Ascender, mejorar social y profesionalmente, es la
aspiración legítima y honesta de cualquier persona. La diferencia con el trepa
es que este tiene mucha prisa en conseguirlo y utiliza la adulación o la exageración
de sus méritos para atajar por el camino. El trepa no persigue necesariamente
la desgracia ajena – su principal preocupación es él mismo – pero su promoción
le lleva a menudo a ocupar el puesto de otros candidatos mejor preparados,
porque han pasado por la formación y cumplido los plazos para alcanzarlo. Así
se gana el desprecio de sus semejantes. En las últimas semanas ha saltado a la
palestra pública un personaje inclasificable, conocido como “el pequeño
Nicolás”, que es probablemente la versión más sofisticada de trepa que haya
existido nunca.
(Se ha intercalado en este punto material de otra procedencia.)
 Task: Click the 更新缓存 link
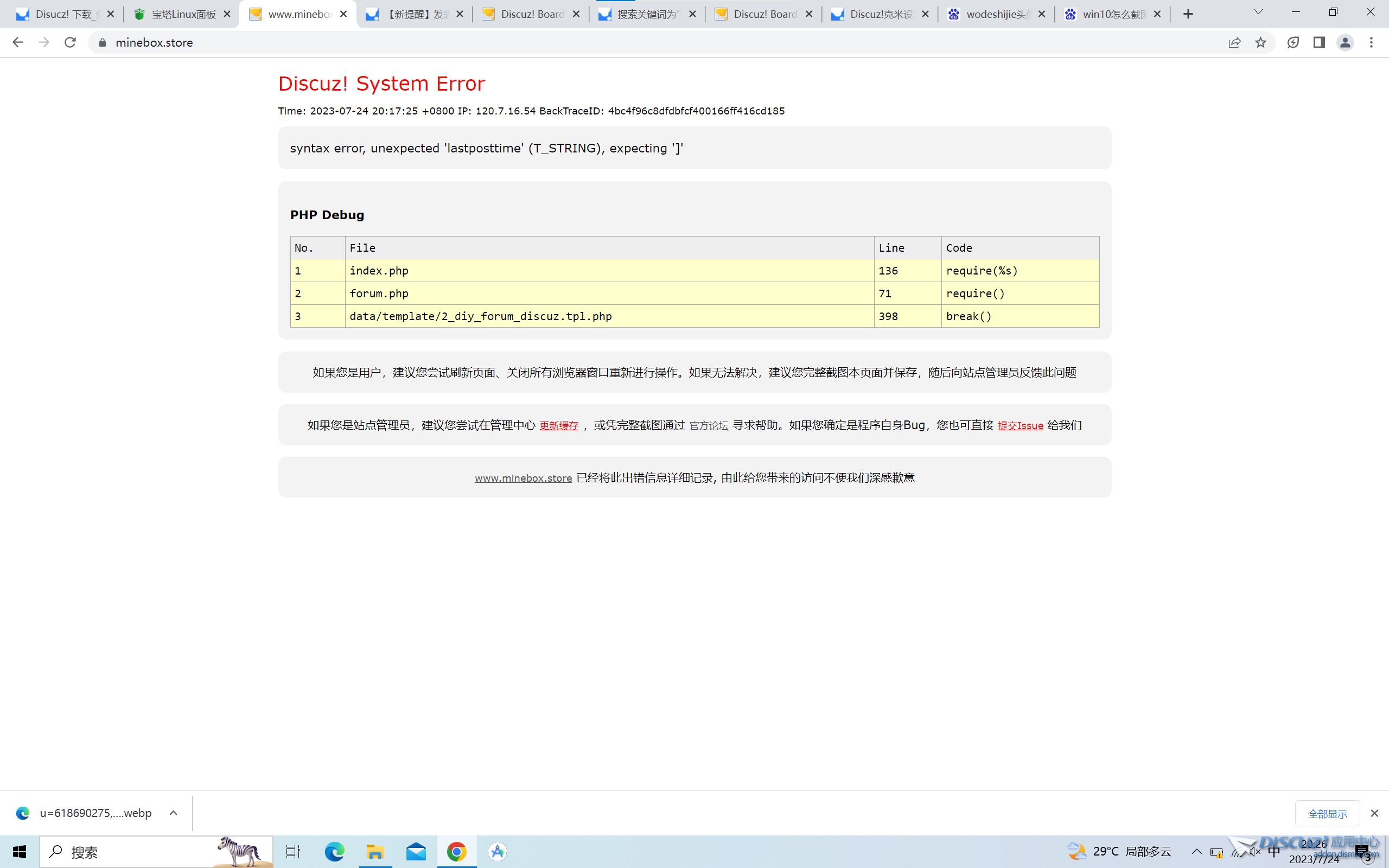pyautogui.click(x=558, y=425)
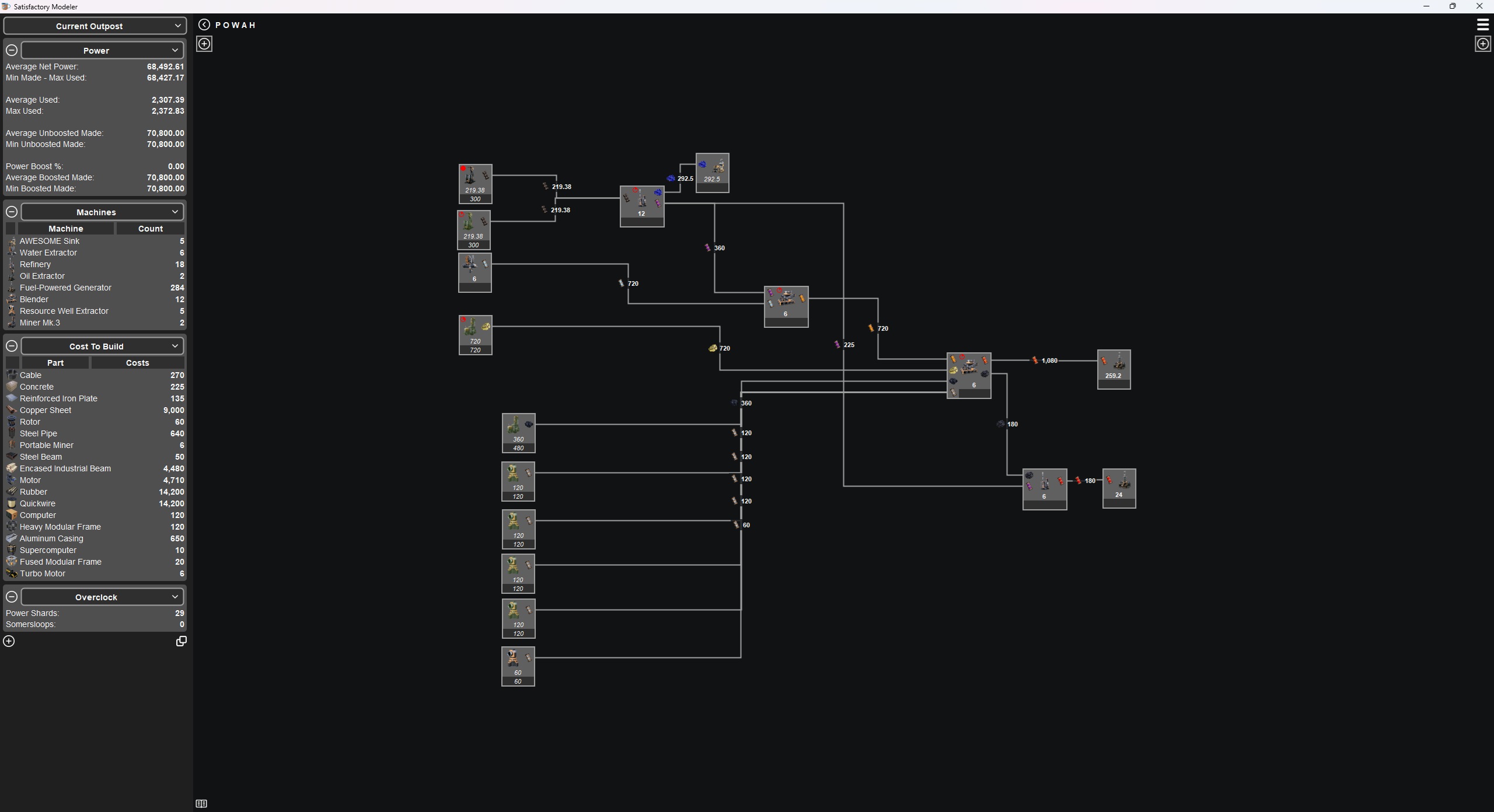The width and height of the screenshot is (1494, 812).
Task: Open the Current Outpost dropdown
Action: pyautogui.click(x=95, y=26)
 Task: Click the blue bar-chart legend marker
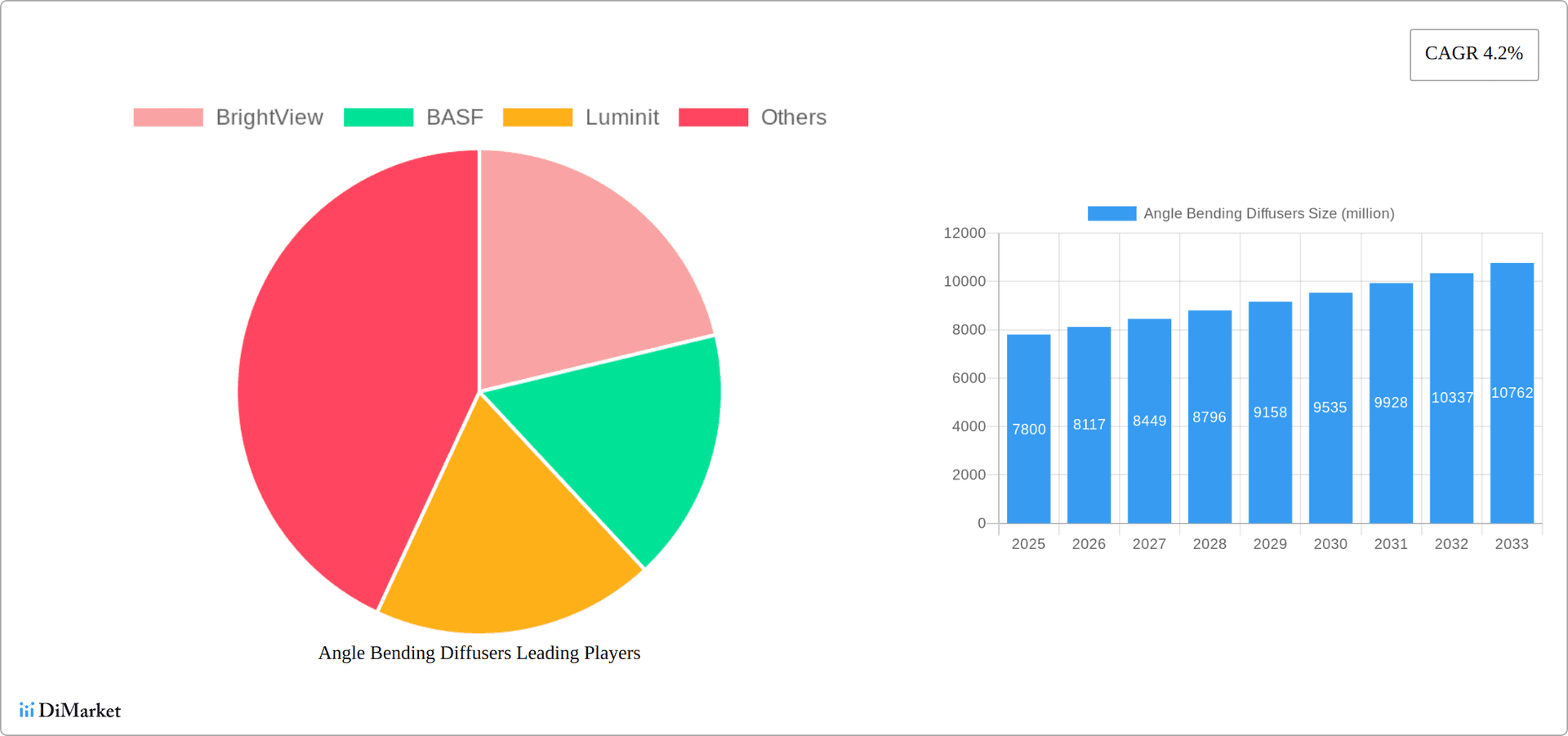(x=1111, y=212)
Este jovenzuelo de veinte años, sin oficio ni beneficio
conocidos, ha protagonizado uno de los casos más insólitos de ascenso social de
la historia de España, lo que es mucho decir en esta tierra pródiga en validos,
enchufados y encaprichamientos de todo tipo. Del pupitre del colegio a alternar
con la élite política – casa real, ex-presidentes, ministros, alcaldes – y
ocuparse de algunos de los dossieres más sensibles de la actualidad, como la
imputación de la Infanta o el problema catalán. Claro, todo esto según su
increíble versión, protegida por el secreto sumarial del proceso que se
instruye contra él por varios delitos, entre ellos el de usurpación de
identidad. Algunos le diagnostican megalomanía y delirios de personalidad.
Otros le acusan de ser un simple estafador. Después de ver su entrevista en
televisión y comprobar su extraordinario aplomo, reconozco que no sé con qué
quedarme. Ya no sé si trabaja para el CNI o si intercambia guachaps con el rey
Juan Carlos. Solo tengo una cosa clara: no es un trepa cualquiera. Es el
campeón del mundo de todos los trepas.